La astillada madera de la escalera le hirió las manos, pero Cameron subió sin prestar atención a la larva, que se debatía y chillaba. La choza era como un agujero negro que coronaba la torre, una boca chillante. Clavó el gancho en la madera para impulsarse hacia arriba. La larva, empalada en él, se golpeó contra el suelo y dejó una mancha húmeda en él. Los chillidos fueron incluso más fuertes.
Mientras se ponía en pie, el viento resonaba en el interior de la choza y Cameron sintió sus vibraciones en los huesos.
Del techo sobresalía un firme trozo de madera y Cameron sujetó el gancho en él. La larva quedó colgando del techo cómo un tortuoso candelabro.
Cameron sacó las bengalas del bolsillo y, mientras sujetaba una entre los dientes, encendió las otras dos, que brillaron con un color rojo brillante. Luego encendió la tercera y observó cómo esa luz roja bailaba en las paredes de la choza.

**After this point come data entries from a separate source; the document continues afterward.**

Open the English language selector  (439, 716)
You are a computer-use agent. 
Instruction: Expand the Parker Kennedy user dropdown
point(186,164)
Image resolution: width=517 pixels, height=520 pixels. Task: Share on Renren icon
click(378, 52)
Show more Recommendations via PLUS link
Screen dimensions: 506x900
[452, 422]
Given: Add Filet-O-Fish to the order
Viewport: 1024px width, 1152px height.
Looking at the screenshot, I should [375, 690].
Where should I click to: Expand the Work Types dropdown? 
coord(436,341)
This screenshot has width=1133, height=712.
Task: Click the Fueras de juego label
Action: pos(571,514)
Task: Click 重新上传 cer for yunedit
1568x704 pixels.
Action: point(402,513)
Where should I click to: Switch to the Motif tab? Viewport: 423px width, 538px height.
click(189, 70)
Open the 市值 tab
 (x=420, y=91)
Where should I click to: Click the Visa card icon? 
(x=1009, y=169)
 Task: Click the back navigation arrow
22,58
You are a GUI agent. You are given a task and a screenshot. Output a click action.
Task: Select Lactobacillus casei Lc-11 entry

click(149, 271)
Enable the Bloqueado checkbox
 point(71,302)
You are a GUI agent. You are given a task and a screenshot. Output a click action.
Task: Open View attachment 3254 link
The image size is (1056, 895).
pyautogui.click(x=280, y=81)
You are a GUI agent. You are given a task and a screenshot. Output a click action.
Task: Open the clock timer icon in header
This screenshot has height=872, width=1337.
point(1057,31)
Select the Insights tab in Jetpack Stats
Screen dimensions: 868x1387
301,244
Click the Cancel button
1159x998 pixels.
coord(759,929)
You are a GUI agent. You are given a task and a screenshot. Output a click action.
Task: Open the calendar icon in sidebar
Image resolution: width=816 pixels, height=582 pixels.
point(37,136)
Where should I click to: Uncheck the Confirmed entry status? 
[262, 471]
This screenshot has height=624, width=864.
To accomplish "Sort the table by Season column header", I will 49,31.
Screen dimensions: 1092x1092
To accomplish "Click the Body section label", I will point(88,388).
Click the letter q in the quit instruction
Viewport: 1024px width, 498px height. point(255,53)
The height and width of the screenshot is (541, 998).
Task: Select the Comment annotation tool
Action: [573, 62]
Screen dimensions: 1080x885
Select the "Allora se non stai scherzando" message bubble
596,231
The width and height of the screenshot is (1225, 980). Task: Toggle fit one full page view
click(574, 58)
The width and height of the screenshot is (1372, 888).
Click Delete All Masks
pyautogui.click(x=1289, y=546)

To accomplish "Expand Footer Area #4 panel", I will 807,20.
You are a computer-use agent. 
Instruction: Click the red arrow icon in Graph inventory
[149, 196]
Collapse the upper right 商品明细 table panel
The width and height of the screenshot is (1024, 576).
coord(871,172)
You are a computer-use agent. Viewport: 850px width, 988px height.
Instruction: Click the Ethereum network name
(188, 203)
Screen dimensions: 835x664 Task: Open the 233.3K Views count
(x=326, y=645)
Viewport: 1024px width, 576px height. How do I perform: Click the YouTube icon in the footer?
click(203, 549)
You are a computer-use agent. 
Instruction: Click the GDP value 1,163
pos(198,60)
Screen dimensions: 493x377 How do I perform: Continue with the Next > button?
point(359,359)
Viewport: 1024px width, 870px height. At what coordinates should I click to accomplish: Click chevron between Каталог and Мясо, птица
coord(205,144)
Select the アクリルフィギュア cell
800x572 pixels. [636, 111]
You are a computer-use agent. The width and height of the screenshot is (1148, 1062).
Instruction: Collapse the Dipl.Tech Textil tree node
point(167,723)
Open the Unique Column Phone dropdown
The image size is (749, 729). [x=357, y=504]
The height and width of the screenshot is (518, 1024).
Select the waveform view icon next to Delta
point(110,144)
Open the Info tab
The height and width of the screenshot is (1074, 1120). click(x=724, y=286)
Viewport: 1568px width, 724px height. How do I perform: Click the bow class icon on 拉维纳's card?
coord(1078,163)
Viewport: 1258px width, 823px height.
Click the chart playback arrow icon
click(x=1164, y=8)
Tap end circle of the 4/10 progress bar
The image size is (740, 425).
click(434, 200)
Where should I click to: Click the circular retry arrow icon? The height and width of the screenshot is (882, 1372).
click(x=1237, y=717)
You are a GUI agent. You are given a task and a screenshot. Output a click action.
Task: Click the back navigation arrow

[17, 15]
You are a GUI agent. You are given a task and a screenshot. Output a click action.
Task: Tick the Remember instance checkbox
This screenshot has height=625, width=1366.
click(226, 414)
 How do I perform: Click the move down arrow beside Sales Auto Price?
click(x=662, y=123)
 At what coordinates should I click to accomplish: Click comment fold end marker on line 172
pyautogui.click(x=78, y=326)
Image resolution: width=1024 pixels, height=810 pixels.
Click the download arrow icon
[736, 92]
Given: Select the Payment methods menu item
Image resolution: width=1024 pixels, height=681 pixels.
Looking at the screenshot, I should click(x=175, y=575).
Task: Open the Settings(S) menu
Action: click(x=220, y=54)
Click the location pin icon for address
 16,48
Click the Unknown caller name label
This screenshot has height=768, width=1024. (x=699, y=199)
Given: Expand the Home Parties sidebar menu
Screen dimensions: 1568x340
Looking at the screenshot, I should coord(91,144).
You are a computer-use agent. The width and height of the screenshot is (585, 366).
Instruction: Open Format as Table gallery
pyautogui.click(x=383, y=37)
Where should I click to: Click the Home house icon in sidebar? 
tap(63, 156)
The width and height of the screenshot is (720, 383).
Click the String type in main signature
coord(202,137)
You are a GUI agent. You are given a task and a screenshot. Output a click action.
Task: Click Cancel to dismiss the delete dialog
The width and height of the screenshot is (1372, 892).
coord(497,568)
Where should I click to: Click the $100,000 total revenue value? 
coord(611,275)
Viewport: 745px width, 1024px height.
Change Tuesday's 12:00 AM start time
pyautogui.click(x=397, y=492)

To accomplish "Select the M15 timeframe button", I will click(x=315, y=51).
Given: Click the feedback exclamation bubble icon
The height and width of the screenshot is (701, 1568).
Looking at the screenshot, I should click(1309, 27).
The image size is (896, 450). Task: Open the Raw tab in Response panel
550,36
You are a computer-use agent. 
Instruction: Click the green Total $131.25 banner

Todavía tenía la cinta roja de la caja de explosivos en el bolsillo delantero del pantalón, y con ella ató las tres bengalas. La larva se retorcía en el gancho, detrás de ella, intentando soltarse. El gancho había desgarrado la cutícula de la barbilla y se había quedado detenido contra la mandíbula.
Cameron tiró las bengalas al suelo, debajo de la larva, y la dejó atrás sin siquiera echarle un vistazo. Tenía que volver al campamento base, lavarse las manos con el agua de la cantimplora y ver si todavía quedaba algo de gel en la botella. El sol ya se acercaba al horizonte: había un brillo anaranjado encima de las copas de los árboles y el bosque se había convertido en un mar de llamas ondulantes.
Anochecía, pensó Cameron mientras empezaba a descender de la torre. La criatura estaba a punto de aparecer.